== Given data ==
○ ○ ○ ○ ○ ○ ○

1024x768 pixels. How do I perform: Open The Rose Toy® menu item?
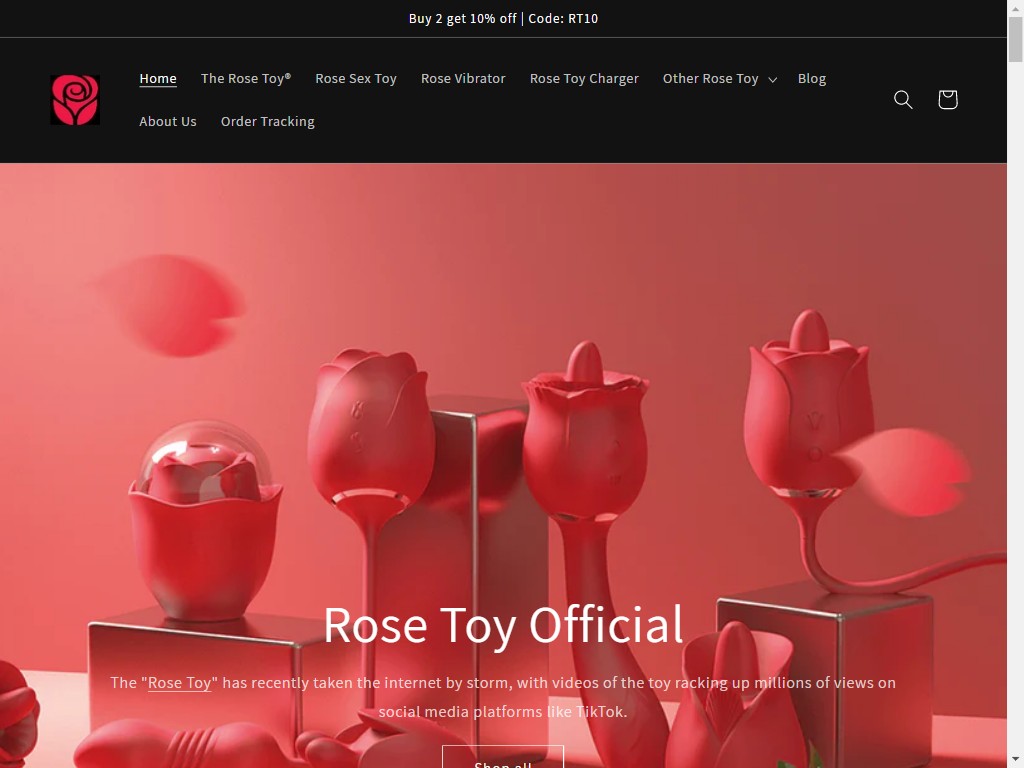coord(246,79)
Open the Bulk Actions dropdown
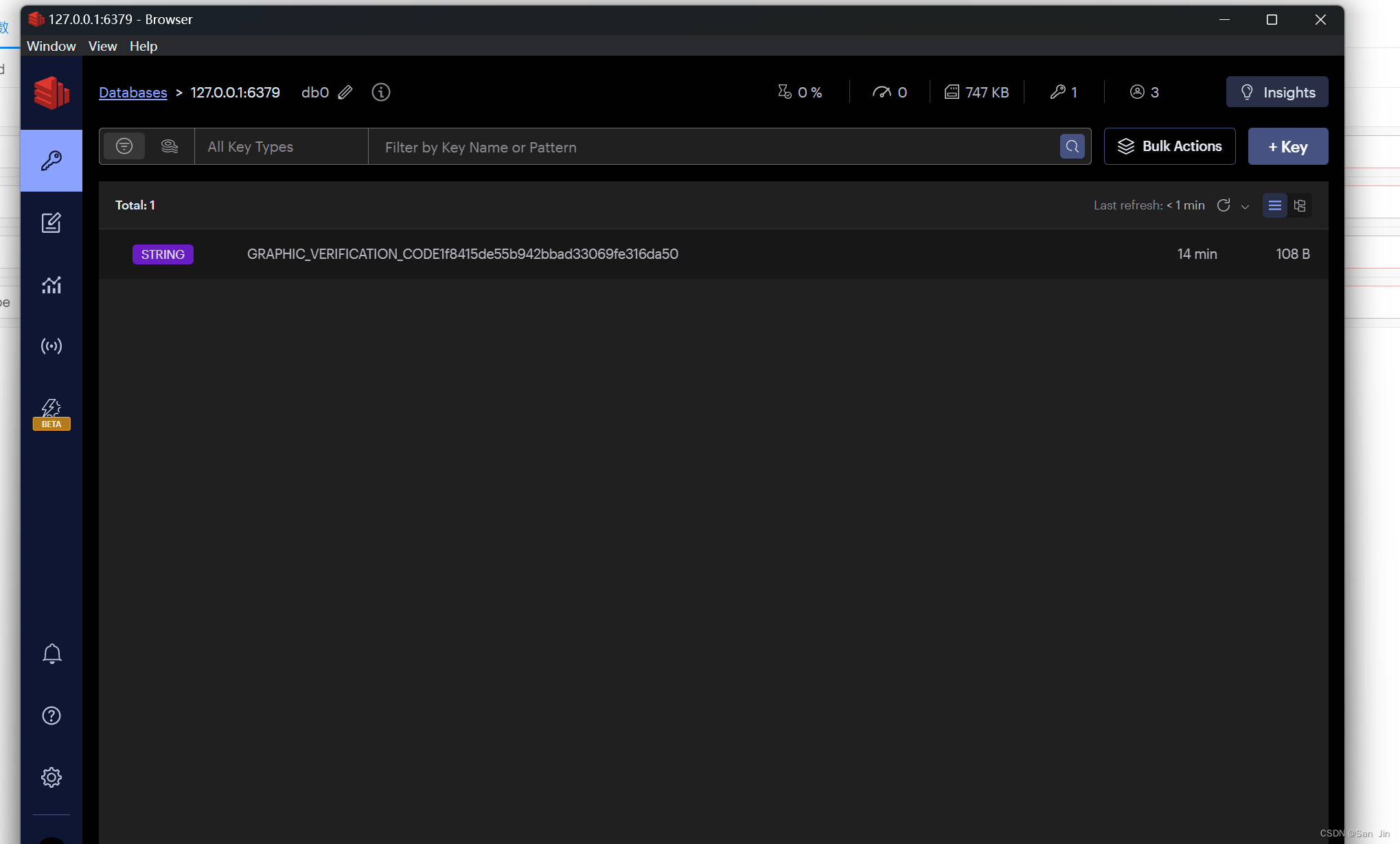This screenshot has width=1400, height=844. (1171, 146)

○ ○ ○ ○ ○ ○ ○

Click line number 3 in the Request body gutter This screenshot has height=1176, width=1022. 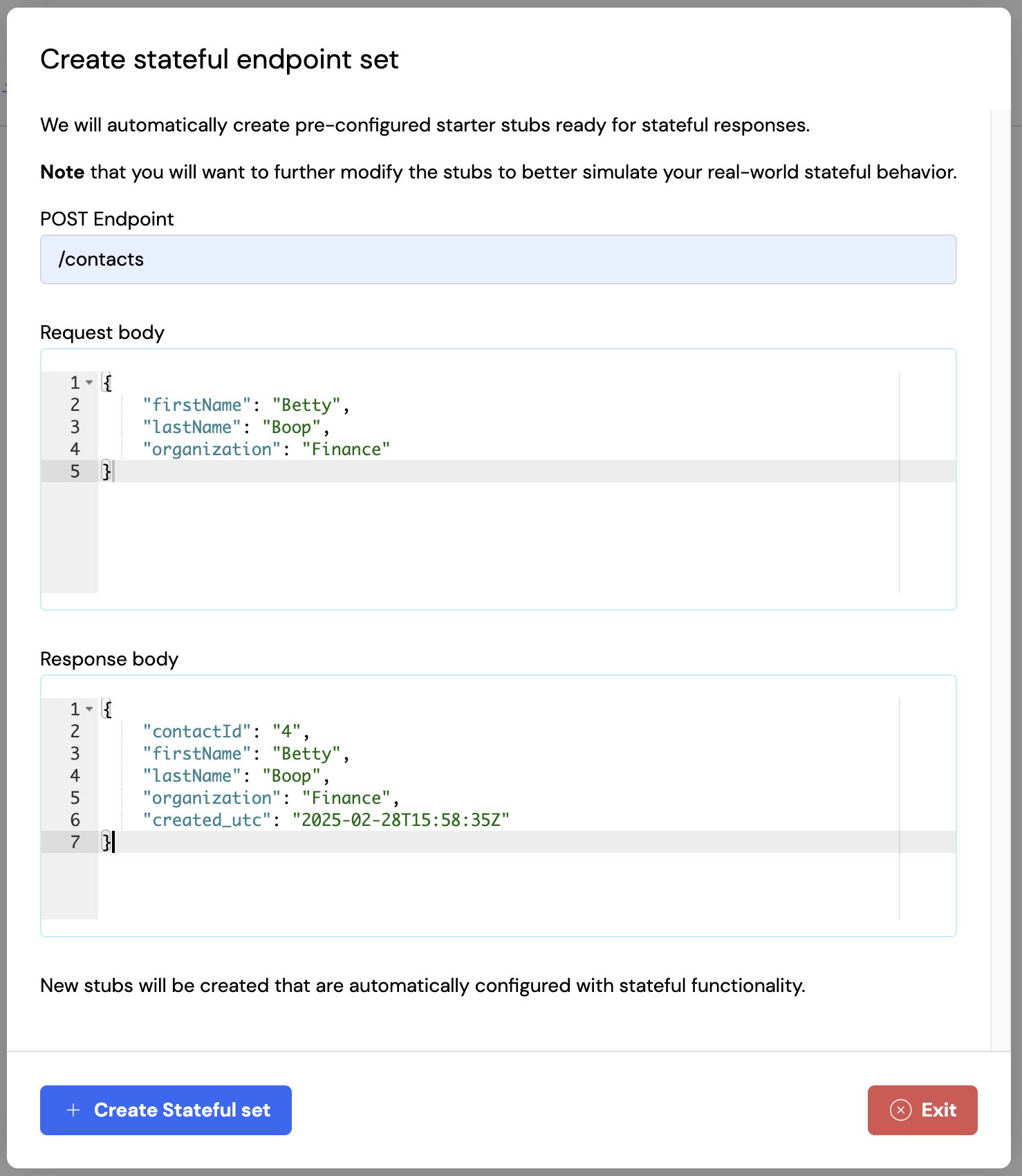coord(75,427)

○ ○ ○ ○ ○ ○ ○

== Task directions ==
Arrange everything from the line containing "1024x768 pixels. How" down to the line containing "This screenshot has width=1400, height=844." as a JSON list of strings, one per line, skipping blank lines. Leave the pictures out of the result.

== Task response ==
[
  "1024x768 pixels. How do I perform: Open The Rose Toy® menu item?",
  "coord(246,79)",
  "Open the Bulk Actions dropdown",
  "This screenshot has width=1400, height=844. (1171, 146)"
]